_Problem statement_
Rewrite these records as a numbered list, leaving out any blank lines.

_Given information_
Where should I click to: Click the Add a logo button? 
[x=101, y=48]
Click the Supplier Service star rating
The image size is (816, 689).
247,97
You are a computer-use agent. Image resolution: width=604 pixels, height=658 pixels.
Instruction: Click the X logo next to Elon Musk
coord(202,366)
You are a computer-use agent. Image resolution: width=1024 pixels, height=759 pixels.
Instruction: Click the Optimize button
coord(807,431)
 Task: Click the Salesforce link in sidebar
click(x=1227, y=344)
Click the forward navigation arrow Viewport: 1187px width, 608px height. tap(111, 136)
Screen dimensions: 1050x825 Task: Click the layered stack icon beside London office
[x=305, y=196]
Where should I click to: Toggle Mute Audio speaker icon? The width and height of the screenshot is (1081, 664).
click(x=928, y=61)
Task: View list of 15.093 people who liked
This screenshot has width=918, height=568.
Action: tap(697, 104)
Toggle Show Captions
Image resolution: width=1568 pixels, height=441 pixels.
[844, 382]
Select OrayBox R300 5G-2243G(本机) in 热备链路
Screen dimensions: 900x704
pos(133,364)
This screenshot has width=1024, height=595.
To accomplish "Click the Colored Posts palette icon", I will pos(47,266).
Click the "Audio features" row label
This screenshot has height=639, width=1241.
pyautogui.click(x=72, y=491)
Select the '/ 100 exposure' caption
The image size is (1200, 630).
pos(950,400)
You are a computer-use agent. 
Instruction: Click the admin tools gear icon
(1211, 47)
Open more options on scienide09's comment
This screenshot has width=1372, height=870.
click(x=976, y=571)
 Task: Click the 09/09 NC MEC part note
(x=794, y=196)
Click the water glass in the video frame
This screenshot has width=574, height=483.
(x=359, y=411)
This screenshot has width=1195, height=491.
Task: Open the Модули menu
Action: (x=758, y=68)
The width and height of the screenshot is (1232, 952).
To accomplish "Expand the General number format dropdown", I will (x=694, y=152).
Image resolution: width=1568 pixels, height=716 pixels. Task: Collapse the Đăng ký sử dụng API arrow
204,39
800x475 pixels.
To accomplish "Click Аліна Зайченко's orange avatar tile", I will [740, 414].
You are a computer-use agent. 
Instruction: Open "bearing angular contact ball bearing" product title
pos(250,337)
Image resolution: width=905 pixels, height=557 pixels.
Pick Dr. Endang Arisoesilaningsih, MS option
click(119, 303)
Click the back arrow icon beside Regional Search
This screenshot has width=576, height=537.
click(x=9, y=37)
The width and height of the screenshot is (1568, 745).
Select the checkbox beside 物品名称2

_Written answer_
1. Where should I click to: Click the Add a logo button? 
2. [x=101, y=48]
3. Click the Supplier Service star rating
4. The image size is (816, 689).
5. 247,97
6. You are a computer-use agent. Image resolution: width=604 pixels, height=658 pixels.
7. Instruction: Click the X logo next to Elon Musk
8. coord(202,366)
9. You are a computer-use agent. Image resolution: width=1024 pixels, height=759 pixels.
10. Instruction: Click the Optimize button
11. coord(807,431)
12.  Task: Click the Salesforce link in sidebar
13. click(x=1227, y=344)
14. Click the forward navigation arrow Viewport: 1187px width, 608px height. tap(111, 136)
15. Screen dimensions: 1050x825 Task: Click the layered stack icon beside London office
16. [x=305, y=196]
17. Where should I click to: Toggle Mute Audio speaker icon? The width and height of the screenshot is (1081, 664).
18. click(x=928, y=61)
19. Task: View list of 15.093 people who liked
20. This screenshot has width=918, height=568.
21. Action: tap(697, 104)
22. Toggle Show Captions
23. Image resolution: width=1568 pixels, height=441 pixels.
24. [844, 382]
25. Select OrayBox R300 5G-2243G(本机) in 热备链路
26. Screen dimensions: 900x704
27. pos(133,364)
28. This screenshot has width=1024, height=595.
29. To accomplish "Click the Colored Posts palette icon", I will pos(47,266).
30. Click the "Audio features" row label
31. This screenshot has height=639, width=1241.
32. pyautogui.click(x=72, y=491)
33. Select the '/ 100 exposure' caption
34. The image size is (1200, 630).
35. pos(950,400)
36. You are a computer-use agent. 
37. Instruction: Click the admin tools gear icon
38. (1211, 47)
39. Open more options on scienide09's comment
40. This screenshot has width=1372, height=870.
41. click(x=976, y=571)
42.  Task: Click the 09/09 NC MEC part note
43. (x=794, y=196)
44. Click the water glass in the video frame
45. This screenshot has width=574, height=483.
46. (x=359, y=411)
47. This screenshot has width=1195, height=491.
48. Task: Open the Модули menu
49. Action: (x=758, y=68)
50. The width and height of the screenshot is (1232, 952).
51. To accomplish "Expand the General number format dropdown", I will (x=694, y=152).
52. Image resolution: width=1568 pixels, height=716 pixels. Task: Collapse the Đăng ký sử dụng API arrow
53. 204,39
54. 800x475 pixels.
55. To accomplish "Click Аліна Зайченко's orange avatar tile", I will [740, 414].
56. You are a computer-use agent. 
57. Instruction: Open "bearing angular contact ball bearing" product title
58. pos(250,337)
59. Image resolution: width=905 pixels, height=557 pixels.
60. Pick Dr. Endang Arisoesilaningsih, MS option
61. click(119, 303)
62. Click the back arrow icon beside Regional Search
63. This screenshot has width=576, height=537.
64. click(x=9, y=37)
65. The width and height of the screenshot is (1568, 745).
66. Select the checkbox beside 物品名称2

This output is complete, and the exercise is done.